Roths also win for people who value flexibility. No RMDs mean you’re never forced to take money you don’t need. The ability to pull out contributions without penalty makes the account more accessible in emergencies. And for estate planning, a Roth IRA passes to heirs with most withdrawals still tax-free, which makes it a more efficient wealth transfer tool than a Traditional IRA.
If you’re mid-career and genuinely uncertain about future tax rates, splitting contributions between both account types is a reasonable hedge. You’ll have a pool of tax-free money and a pool of tax-deferred money, and you can decide in retirement which to tap based on your actual tax situation each year.
How your heirs are treated depends heavily on which account type you leave them. Most non-spouse beneficiaries who inherit either type of IRA after 2019 must empty the entire account within 10 years of the original owner’s death. There is no option to stretch distributions over the beneficiary’s own lifetime.16Internal Revenue Service. Retirement Topics – Beneficiary
For an inherited Traditional IRA, this 10-year clock means potentially large taxable distributions that can push the beneficiary into higher tax brackets. For an inherited Roth IRA, the distributions are generally tax-free as long as the original owner’s account met the five-year rule before death. The beneficiary still must empty the account within 10 years, but those withdrawals don’t add to taxable income.16Internal Revenue Service. Retirement Topics – Beneficiary
A narrow group of “eligible designated beneficiaries” can still stretch distributions over their own life expectancy: surviving spouses, minor children of the account owner, disabled or chronically ill individuals, and beneficiaries who are no more than 10 years younger than the deceased. Everyone else is on the 10-year clock. If leaving tax-efficient money to your children or grandchildren is a priority, the Roth has a clear edge.
Lower-income savers get an extra incentive that applies equally to both Roth and Traditional IRA contributions. The Retirement Savings Contributions Credit (commonly called the Saver’s Credit) provides a tax credit worth up to 50% of the first $2,000 you contribute. For 2026, the credit is available to single filers with adjusted gross income up to $40,250, heads of household up to $60,375, and married couples filing jointly up to $80,500.3Internal Revenue Service. 401(k) Limit Increases to $24,500 for 2026, IRA Limit Increases to $7,500
Here’s where it gets interesting for the Roth-versus-Traditional question. If your income is low enough to claim this credit, you’re almost certainly in one of the lowest tax brackets. That makes the Roth the more natural choice: you pay a small amount of tax on contributions now, pocket the Saver’s Credit, and all future growth is permanently tax-free. A Traditional IRA deduction at the 10% or 12% bracket saves you relatively little today and creates a taxable event every time you withdraw in retirement.

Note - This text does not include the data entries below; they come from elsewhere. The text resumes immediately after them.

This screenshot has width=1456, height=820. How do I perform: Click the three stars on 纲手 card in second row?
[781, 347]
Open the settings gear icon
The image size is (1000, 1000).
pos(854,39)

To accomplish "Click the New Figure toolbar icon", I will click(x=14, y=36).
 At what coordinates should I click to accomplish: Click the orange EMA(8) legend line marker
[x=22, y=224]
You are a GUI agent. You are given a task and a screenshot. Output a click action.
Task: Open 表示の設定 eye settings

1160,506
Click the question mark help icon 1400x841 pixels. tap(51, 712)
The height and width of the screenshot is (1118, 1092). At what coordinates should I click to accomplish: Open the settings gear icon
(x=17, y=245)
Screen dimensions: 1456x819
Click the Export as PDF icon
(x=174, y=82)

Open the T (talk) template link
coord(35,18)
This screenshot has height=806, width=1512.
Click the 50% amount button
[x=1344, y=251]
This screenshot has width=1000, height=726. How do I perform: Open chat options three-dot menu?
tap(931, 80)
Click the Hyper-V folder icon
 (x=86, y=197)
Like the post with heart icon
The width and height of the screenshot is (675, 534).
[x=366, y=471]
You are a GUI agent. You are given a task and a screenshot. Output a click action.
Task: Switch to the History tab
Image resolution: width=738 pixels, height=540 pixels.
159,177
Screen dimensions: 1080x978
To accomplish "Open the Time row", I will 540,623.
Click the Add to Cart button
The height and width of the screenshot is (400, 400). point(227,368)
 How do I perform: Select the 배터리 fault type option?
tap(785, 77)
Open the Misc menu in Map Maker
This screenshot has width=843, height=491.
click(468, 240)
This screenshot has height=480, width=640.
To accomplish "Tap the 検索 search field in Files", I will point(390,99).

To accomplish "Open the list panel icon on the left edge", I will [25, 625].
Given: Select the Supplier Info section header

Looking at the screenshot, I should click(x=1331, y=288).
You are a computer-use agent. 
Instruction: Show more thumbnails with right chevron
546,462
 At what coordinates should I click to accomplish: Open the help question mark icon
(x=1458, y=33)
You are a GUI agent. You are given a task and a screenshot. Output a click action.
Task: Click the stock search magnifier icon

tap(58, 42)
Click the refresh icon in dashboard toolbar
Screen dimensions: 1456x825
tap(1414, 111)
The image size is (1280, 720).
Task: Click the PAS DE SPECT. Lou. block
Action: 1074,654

Federal taxes get most of the attention, but your state can take a meaningful bite out of Traditional IRA withdrawals too. State income tax rates on retirement distributions range from zero in states with no income tax to over 13% in the highest-tax states. Some states exempt a portion of retirement income based on your age or the dollar amount, while others tax it the same as any other income.
Where you live in retirement can shift the Roth-versus-Traditional calculus. If you currently live in a high-tax state but plan to retire somewhere with no income tax, a Traditional IRA’s deduction saves you money at your current high state rate, and you’ll pay zero state tax on withdrawals later. The reverse is also true: contributing to a Roth while living in a low-tax state and retiring in a high-tax state protects your withdrawals from that state’s income tax entirely. Roth distributions are not included in federal gross income, which also means most states won’t tax them.